他依稀記得,父母棄家跑路的前一個晚上,父親哀嘆了一句話:“兒啊,你太能吃了……”
這不怪紅葉學院,人家是正經的女子學院,一切東西都是按女性的標準安排的,而且安排得面面俱到,要怪只怪他太能吃了。
瘦削中年女人對侍者揮手,示意后者不用多解釋,回去做自己的事。
等侍者離開,她冷臉對江禪機說道:“你是外面考進來的吧?難怪如此……第一次吃到紅葉學院的食堂,是不是覺得多吃些就賺到了?”
盡管她說的多半是事實,但以這樣的語氣說出來,總感覺話里有顯而易見的譏諷,譏諷他是個窮人。
梓萱一個小孩子,都聽得眉毛微動,面帶怒容。
江禪機倒沒什么反應,他被債主們說過難聽百倍的譏諷,赤果果的咒罵也有,相比那些,這一兩句譏諷算不得什么。
他不想因為這件小事而跟這位老師起沖突,劃不來,小不忍則亂他混吃混喝的大謀。
再說學校就是這么規定的,爭執又有什么用?
讓學校為他一個人開特例?怎么可能呢?
瘦削中年女人見他沒反應,冷哼一聲說道:“學校也是為你們好,吃得像豬一樣,有什么好處?將來嫁人都嫁不出去!”
說完,她轉身就走,要去其他學生用餐的餐桌邊巡視。
然而她剛邁出幾步,腳下突然失衡,像是絆到什么東西似的,尖叫一聲就摔了個大馬趴。
她身體瘦,沒什么脂肪,肌肉也不發達,除了皮全是骨頭,這一下骨頭直接觸地,摔得很慘,尤其是膝蓋,疼得眼淚都出來了。
“誰絆我?是不是你?”
她掙扎著趴起來怒視著江禪機,但是江禪機和她隔了一張桌子,此時好端端地坐著,絕不可能絆到她。
江禪機做無辜狀,豎起食指在唇邊,“噓!老師,食堂里不能大聲喧嘩哦——你是被地毯絆倒了。”
她低頭看腳下,只見本應該很平整的地毯卷了個邊。
顯然,剛才她的鞋跟絆到了地毯,才摔倒的。
這能怪誰?
她臉上一陣青一陣白,拖著疼痛的膝蓋,一瘸一拐地離開去醫務室了。
“下次不要這樣了。”
等她走了,江禪機低聲對陳依依說道。
現場只有他看到了,并不是地毯絆倒了那女人,而是陳依依絆倒了她。
準確地說,陳依依在那女人說完譏諷的話轉身離開的時候,離開座位搶前幾步,蹲下按住了她的高跟鞋,順手把地毯略微撩起,作為偽裝。

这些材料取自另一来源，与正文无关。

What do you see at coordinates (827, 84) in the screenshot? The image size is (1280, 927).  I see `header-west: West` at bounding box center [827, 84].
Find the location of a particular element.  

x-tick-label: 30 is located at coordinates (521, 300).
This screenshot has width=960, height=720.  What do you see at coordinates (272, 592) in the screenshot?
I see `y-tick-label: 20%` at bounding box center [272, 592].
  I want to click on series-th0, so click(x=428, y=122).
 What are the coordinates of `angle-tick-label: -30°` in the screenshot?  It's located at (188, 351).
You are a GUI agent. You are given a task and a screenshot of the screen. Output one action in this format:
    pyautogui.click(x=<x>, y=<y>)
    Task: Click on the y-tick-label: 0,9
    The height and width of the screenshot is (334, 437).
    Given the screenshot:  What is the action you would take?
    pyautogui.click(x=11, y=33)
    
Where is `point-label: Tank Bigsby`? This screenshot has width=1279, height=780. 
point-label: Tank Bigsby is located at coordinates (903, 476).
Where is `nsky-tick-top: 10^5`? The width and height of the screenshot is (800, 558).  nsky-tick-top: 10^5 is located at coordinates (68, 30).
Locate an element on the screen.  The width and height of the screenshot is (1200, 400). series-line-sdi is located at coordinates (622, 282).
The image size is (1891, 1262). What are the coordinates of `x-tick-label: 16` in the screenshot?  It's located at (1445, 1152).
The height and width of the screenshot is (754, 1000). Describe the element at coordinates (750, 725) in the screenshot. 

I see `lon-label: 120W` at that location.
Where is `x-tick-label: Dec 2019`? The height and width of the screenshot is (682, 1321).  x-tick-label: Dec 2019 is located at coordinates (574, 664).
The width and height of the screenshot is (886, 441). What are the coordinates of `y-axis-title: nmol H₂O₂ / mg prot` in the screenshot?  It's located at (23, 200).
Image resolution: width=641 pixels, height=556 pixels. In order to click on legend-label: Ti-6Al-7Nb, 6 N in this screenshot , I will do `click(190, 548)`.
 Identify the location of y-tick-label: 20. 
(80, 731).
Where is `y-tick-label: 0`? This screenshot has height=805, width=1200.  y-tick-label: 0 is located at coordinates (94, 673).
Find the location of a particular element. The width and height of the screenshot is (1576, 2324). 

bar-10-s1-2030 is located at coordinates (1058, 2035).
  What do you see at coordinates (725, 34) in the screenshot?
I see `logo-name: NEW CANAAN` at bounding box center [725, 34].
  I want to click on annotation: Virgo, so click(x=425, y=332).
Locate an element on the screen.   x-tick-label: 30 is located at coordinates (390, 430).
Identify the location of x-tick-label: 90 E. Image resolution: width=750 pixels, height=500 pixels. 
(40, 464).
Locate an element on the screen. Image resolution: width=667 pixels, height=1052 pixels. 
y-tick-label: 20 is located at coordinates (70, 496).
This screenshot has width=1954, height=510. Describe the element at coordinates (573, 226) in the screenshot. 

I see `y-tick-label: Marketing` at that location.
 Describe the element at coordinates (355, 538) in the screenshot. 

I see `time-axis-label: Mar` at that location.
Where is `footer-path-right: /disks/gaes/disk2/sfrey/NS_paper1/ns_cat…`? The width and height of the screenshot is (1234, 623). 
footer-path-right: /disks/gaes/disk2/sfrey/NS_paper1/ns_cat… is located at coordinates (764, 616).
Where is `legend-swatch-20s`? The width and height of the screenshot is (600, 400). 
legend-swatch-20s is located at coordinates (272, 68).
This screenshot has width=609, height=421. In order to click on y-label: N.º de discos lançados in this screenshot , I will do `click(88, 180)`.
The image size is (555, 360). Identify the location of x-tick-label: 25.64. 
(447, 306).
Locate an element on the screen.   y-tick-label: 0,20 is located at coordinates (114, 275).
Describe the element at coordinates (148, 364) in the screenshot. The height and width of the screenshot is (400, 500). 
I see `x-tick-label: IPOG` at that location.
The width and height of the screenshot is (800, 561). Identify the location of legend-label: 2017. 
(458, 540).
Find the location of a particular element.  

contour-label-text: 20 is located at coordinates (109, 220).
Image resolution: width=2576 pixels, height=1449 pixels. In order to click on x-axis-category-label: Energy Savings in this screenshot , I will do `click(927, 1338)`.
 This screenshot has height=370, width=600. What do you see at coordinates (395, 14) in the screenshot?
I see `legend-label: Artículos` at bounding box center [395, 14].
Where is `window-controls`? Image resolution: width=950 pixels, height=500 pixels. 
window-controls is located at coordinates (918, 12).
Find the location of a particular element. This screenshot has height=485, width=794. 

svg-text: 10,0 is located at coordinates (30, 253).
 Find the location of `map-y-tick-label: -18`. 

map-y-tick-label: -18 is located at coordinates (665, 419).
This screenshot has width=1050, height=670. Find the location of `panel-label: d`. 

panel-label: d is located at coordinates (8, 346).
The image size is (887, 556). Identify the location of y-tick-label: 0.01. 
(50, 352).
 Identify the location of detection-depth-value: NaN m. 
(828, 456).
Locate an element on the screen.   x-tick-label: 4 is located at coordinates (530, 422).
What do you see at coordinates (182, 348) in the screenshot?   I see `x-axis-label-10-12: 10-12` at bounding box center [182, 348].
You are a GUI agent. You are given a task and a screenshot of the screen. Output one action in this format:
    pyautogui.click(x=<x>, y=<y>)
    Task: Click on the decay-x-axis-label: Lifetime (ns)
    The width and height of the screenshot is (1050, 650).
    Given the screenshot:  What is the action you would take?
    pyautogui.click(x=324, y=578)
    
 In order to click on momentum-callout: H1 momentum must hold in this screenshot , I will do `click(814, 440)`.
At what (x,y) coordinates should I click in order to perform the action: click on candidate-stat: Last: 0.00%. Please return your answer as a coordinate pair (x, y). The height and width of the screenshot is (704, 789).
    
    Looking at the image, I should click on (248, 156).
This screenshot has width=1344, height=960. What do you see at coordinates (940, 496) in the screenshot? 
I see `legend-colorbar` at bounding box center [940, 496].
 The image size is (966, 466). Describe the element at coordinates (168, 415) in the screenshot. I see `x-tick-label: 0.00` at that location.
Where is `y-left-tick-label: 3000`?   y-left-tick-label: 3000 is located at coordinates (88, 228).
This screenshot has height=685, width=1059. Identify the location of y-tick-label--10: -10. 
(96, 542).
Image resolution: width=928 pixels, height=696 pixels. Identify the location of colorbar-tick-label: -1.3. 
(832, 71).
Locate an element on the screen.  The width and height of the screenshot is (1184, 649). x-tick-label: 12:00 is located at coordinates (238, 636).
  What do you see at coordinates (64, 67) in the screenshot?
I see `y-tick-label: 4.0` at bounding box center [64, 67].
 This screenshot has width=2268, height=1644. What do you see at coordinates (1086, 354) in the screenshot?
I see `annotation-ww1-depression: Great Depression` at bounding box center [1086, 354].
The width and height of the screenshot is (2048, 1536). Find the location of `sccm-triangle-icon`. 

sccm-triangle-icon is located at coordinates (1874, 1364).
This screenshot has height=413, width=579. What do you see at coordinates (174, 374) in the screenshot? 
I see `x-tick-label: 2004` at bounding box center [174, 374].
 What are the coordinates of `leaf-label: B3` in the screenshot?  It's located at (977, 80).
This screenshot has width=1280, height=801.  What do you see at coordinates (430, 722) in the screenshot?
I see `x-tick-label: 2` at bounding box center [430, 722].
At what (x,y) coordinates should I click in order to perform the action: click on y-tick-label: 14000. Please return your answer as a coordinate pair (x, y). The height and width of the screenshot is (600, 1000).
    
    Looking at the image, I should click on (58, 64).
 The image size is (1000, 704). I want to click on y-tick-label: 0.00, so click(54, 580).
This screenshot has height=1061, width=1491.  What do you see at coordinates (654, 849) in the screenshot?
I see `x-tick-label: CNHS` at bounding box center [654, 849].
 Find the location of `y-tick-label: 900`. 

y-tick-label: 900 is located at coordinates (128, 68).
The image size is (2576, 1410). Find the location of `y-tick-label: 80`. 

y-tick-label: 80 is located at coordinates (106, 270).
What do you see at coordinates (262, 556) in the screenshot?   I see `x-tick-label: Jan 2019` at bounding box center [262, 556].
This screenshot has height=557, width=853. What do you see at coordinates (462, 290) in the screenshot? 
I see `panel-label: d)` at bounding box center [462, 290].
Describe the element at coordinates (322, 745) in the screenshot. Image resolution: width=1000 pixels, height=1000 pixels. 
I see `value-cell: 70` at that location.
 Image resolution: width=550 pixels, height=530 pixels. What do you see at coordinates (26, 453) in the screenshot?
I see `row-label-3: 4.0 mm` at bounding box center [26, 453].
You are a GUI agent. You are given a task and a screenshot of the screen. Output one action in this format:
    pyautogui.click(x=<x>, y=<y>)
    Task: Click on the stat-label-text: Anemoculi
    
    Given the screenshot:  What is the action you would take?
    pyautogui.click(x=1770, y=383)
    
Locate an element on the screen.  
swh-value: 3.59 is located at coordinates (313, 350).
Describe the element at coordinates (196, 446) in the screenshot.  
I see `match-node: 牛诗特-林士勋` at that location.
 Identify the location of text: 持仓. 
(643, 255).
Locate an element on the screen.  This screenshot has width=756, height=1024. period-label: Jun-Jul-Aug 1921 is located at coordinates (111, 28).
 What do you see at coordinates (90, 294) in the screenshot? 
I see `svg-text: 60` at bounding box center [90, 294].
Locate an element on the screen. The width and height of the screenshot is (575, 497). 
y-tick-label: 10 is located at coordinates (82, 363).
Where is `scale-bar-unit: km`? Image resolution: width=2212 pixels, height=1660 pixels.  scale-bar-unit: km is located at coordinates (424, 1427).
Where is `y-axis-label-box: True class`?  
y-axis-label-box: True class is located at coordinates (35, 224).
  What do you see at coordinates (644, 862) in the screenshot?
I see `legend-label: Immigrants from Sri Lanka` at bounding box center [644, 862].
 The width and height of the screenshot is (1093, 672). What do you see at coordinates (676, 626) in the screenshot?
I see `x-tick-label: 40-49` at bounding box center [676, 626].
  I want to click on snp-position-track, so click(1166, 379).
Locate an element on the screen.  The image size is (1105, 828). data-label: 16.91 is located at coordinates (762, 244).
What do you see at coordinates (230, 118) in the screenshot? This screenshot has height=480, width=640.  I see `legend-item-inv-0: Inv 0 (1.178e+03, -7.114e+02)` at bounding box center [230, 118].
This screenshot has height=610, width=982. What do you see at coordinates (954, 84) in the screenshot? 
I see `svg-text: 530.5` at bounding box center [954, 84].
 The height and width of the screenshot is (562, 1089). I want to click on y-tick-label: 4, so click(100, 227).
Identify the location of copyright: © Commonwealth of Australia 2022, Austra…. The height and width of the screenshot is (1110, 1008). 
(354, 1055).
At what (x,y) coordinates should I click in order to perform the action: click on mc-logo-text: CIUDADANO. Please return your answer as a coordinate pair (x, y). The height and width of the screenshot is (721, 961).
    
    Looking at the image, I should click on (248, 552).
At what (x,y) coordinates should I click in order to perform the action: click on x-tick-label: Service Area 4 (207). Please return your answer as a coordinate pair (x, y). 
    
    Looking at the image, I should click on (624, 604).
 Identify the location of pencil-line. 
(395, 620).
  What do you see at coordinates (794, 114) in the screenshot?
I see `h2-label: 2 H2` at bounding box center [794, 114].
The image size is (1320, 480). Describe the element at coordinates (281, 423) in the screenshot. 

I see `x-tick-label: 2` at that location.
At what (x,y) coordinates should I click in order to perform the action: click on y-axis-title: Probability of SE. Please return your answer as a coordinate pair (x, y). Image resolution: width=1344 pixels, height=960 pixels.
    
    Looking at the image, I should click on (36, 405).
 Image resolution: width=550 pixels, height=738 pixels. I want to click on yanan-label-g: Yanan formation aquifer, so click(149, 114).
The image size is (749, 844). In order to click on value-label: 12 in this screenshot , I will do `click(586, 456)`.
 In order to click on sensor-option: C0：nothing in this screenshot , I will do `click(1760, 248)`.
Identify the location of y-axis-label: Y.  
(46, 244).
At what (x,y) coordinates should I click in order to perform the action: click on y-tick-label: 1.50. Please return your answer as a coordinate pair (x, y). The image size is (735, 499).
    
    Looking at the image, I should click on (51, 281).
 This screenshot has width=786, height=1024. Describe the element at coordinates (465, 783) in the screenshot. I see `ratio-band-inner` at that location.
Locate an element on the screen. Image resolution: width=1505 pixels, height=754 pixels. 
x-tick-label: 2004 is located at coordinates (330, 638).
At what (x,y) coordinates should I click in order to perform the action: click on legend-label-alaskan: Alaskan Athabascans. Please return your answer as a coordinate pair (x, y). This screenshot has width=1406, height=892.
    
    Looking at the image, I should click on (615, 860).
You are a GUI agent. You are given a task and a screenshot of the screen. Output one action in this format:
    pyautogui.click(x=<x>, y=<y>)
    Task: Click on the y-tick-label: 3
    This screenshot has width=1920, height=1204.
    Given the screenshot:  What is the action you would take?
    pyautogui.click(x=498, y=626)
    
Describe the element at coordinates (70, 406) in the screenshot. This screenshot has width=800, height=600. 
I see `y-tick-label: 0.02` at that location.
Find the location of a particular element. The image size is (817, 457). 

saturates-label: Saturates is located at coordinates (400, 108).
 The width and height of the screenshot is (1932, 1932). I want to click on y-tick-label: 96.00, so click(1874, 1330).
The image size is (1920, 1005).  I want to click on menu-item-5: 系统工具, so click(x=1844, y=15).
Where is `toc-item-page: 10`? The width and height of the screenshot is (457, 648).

高跟鞋這種東西本來就是為了美觀而犧牲了走路的平穩與舒適,猝不及防之下,遇到障礙很容易摔倒。
等她身體失去平衡向地板摔落,陳依依就回到了座位上。
一切都是在她眼皮底下做的,但是由于陳依依獨特的能力,她什么都沒看到。
即使是陳依依主動制造噪音和動作,普通人想看到她,也得專注地看著她所在的位置,看到她之后,稍微轉移注意力,她又會從他們的視野里消失。
若是陳依依有意隱匿行蹤和動作,作為普通人的對方又沒留神,根本什么都看不到。
梓萱之前不知道發生了什么,此時聽到江禪機的話,又察言觀色,冰雪聰明的她立刻猜到了事情的真相。
“活該!讓你嘴臭!”她幸災樂禍地沖瘦削女人一瘸一拐的背影扮鬼臉,“下次再嘴臭,摔掉你的門牙!”